Cadbury gets sweet deal; Yahoo sours

Contact: Brenon Daly

When Kraft Foods first launched its bid for Cadbury four months ago, we termed the offer ‘an Old Economy rendition’ of Microsoft’s reach for Yahoo in early 2008. And while it wasn’t a direct parallel, there were a number of similarities: A diversified, dividend-paying company makes an unsolicited play for a target that’s only just into a restructuring program, with a goal of bolstering a business where it’s currently an also-ran.

The parallels diverged even wider on Tuesday, as the British confectioner agreed to a raised bid from Kraft. Cadbury shareholders will pocket $19.5bn in cash and Kraft stock for their company, about 11% higher than Kraft initially offered. It represents the highest-ever price for Cadbury stock on the London Stock Exchange.

So that’s the reward to shareholders from a selling company. What about on the other side? What’s happened to the owners of Yahoo since the Internet giant spurned the advances of Microsoft (as Cadbury once dismissed the interest of Kraft)? Shares of Yahoo currently trade at just half the level that Microsoft bid for them. And it isn’t just the fact that shares got hit by the biggest economic upheaval since the Great Depression since Yahoo turned down Microsoft’s interest. In the nearly two years since that decision, the Nasdaq has basically flat-lined while Yahoo stock has dropped by one-third.

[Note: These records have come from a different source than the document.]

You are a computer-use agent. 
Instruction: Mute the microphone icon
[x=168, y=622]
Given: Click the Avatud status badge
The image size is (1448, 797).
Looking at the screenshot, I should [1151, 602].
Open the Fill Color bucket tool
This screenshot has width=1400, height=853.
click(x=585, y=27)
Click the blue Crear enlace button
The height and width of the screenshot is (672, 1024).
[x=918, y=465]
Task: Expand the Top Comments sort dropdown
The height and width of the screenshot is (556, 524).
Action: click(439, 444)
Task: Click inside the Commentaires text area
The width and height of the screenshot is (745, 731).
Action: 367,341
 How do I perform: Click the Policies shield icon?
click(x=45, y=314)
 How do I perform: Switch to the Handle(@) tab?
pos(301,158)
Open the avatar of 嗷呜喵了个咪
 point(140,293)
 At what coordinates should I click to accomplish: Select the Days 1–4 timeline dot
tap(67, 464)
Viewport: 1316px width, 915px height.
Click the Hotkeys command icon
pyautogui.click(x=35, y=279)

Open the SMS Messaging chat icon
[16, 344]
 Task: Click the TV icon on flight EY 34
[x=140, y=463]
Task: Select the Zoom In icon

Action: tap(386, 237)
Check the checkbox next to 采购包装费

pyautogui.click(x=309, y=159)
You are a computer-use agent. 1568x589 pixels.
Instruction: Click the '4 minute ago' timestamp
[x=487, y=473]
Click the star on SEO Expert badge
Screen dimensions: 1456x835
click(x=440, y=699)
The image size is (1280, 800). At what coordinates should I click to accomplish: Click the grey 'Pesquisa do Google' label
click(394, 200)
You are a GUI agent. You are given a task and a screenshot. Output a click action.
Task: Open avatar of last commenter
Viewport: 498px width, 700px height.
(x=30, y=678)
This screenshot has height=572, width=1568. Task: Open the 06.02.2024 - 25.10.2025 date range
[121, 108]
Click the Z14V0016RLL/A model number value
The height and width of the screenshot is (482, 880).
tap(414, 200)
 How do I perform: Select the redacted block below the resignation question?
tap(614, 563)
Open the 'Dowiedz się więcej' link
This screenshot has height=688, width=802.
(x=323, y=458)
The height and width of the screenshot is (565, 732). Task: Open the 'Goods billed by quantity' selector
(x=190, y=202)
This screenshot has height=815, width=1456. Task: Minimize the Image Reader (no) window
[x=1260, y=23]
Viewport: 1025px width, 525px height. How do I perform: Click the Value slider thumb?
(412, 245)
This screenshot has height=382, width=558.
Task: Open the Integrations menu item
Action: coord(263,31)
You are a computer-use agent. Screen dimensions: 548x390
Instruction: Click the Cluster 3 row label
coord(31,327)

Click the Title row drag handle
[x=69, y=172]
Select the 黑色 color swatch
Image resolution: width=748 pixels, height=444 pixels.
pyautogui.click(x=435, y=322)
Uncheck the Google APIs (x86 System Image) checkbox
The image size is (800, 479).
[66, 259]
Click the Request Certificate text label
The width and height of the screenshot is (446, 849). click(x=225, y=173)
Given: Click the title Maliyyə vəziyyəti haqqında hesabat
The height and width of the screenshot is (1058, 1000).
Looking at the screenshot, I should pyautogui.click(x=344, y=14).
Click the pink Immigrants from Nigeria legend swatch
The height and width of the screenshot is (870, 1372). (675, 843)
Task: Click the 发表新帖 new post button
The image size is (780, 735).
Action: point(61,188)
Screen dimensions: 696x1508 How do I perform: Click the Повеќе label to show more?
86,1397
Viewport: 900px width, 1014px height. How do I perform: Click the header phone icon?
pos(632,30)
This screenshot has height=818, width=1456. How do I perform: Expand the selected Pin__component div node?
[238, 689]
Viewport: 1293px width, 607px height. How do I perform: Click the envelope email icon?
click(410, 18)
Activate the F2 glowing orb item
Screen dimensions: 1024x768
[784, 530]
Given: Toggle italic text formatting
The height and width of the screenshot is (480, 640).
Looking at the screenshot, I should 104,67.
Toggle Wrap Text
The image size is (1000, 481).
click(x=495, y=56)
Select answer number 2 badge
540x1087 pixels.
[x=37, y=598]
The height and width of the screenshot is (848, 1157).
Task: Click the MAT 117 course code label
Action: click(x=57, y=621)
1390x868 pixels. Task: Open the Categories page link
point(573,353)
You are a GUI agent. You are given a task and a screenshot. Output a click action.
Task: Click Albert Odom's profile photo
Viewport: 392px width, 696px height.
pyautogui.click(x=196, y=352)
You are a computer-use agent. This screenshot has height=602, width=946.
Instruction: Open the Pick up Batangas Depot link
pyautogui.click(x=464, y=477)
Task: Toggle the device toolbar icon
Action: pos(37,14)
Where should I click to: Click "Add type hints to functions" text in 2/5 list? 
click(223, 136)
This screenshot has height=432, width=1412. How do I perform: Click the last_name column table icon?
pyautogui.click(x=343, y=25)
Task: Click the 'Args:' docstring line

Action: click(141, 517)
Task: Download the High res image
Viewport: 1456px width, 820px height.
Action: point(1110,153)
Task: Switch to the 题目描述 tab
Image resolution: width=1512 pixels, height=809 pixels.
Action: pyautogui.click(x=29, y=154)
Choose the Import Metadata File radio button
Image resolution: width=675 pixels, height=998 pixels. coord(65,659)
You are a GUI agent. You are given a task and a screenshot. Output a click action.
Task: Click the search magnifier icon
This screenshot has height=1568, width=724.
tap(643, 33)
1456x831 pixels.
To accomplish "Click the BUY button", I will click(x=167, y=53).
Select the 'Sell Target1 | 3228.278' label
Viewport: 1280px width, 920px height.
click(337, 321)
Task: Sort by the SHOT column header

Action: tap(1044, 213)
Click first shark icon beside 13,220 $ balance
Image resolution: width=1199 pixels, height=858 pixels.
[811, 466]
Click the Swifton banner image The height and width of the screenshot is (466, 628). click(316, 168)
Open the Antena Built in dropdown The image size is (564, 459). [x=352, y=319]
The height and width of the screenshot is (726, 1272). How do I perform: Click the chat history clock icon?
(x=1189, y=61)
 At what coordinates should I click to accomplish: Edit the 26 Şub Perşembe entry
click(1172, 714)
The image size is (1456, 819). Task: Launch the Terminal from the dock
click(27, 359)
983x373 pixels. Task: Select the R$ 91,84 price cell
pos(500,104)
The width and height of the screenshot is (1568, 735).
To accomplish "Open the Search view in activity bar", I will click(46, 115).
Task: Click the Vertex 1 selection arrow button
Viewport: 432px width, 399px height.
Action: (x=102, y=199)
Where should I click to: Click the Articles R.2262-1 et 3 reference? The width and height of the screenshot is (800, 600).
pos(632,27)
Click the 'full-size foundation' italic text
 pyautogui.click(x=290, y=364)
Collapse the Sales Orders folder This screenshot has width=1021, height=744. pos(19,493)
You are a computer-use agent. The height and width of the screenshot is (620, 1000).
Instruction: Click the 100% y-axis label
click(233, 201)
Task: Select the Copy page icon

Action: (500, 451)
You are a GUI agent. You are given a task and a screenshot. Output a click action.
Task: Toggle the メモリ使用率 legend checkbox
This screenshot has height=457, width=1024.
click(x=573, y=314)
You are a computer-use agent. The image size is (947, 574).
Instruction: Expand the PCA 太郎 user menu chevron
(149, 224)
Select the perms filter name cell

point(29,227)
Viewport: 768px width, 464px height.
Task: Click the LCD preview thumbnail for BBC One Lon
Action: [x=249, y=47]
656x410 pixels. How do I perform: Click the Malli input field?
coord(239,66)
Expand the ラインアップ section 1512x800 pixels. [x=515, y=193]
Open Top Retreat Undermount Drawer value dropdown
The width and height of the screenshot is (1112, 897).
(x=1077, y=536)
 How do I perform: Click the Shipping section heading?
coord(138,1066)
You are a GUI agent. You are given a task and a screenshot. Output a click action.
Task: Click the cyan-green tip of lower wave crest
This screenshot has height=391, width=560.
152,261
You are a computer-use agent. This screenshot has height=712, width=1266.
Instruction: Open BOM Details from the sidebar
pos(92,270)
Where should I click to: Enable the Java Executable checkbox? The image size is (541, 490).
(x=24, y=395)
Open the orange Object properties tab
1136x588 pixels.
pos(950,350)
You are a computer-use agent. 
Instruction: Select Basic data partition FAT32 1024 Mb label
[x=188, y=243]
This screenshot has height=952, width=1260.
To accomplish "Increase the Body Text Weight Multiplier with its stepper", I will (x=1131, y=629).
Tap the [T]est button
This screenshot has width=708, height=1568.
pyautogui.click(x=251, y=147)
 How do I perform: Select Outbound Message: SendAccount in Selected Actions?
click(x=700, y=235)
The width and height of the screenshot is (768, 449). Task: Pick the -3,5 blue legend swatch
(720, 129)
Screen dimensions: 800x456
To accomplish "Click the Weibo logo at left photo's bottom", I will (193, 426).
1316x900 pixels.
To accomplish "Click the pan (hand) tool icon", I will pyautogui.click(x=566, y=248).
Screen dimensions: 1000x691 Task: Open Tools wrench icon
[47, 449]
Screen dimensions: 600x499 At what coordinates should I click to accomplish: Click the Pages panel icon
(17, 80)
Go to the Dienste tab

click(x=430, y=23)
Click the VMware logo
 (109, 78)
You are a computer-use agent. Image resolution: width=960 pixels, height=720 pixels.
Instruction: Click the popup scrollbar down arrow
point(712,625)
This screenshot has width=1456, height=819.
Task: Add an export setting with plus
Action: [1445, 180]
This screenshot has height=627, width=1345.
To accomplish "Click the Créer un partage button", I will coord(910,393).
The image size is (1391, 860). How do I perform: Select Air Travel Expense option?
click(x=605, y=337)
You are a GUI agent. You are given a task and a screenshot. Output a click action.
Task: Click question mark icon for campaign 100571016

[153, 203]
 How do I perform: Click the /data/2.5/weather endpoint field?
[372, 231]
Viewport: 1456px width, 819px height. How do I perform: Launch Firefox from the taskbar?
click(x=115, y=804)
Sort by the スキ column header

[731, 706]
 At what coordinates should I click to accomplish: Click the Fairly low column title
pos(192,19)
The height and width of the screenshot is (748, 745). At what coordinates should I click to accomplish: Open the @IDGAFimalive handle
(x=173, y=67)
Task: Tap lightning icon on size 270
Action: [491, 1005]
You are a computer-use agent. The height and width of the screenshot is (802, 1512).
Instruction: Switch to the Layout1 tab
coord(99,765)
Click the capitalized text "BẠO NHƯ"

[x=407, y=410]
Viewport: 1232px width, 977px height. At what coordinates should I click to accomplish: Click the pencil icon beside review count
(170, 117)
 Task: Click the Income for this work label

A short-lived bid for Chordiant

Contact: Brenon Daly

In many ways, CDC Software’s unsolicited bid for Chordiant Software was over before it even began. As it was, the end became official late Thursday, as CDC Software pulled its $105m cash-and-stock offer for the money-losing CRM vendor just a week after floating it. It was clear that the hastily assembled ‘proactive offer’ (as CDC Software referred to it) was never going to get very far with Chordiant. Shares of the company spent virtually all summer above CDC Software’s bid of $3.46, which reflected a scant 14% premium over the closing of Chordiant shares in the previous session.

Chordiant, advised by Morgan Stanley, brushed aside CDC Software’s proposal with the ever-popular dismissal that the bid ‘significantly undervalues’ the company. (CDC Software didn’t retain an adviser, we understand.) Chordiant’s rebuff, combined with the poison pill it has in place, effectively killed the deal. CDC Software pretty much acknowledged that earlier this week when it announced that it intended to unwind its tiny 1.3% stake in Chordiant, which totaled just less than 400,000 shares. Incidentally, speaking of shares, although Chordiant stock dipped a bit when CDC Software pulled its offer, it was still closed above the bid price on Friday.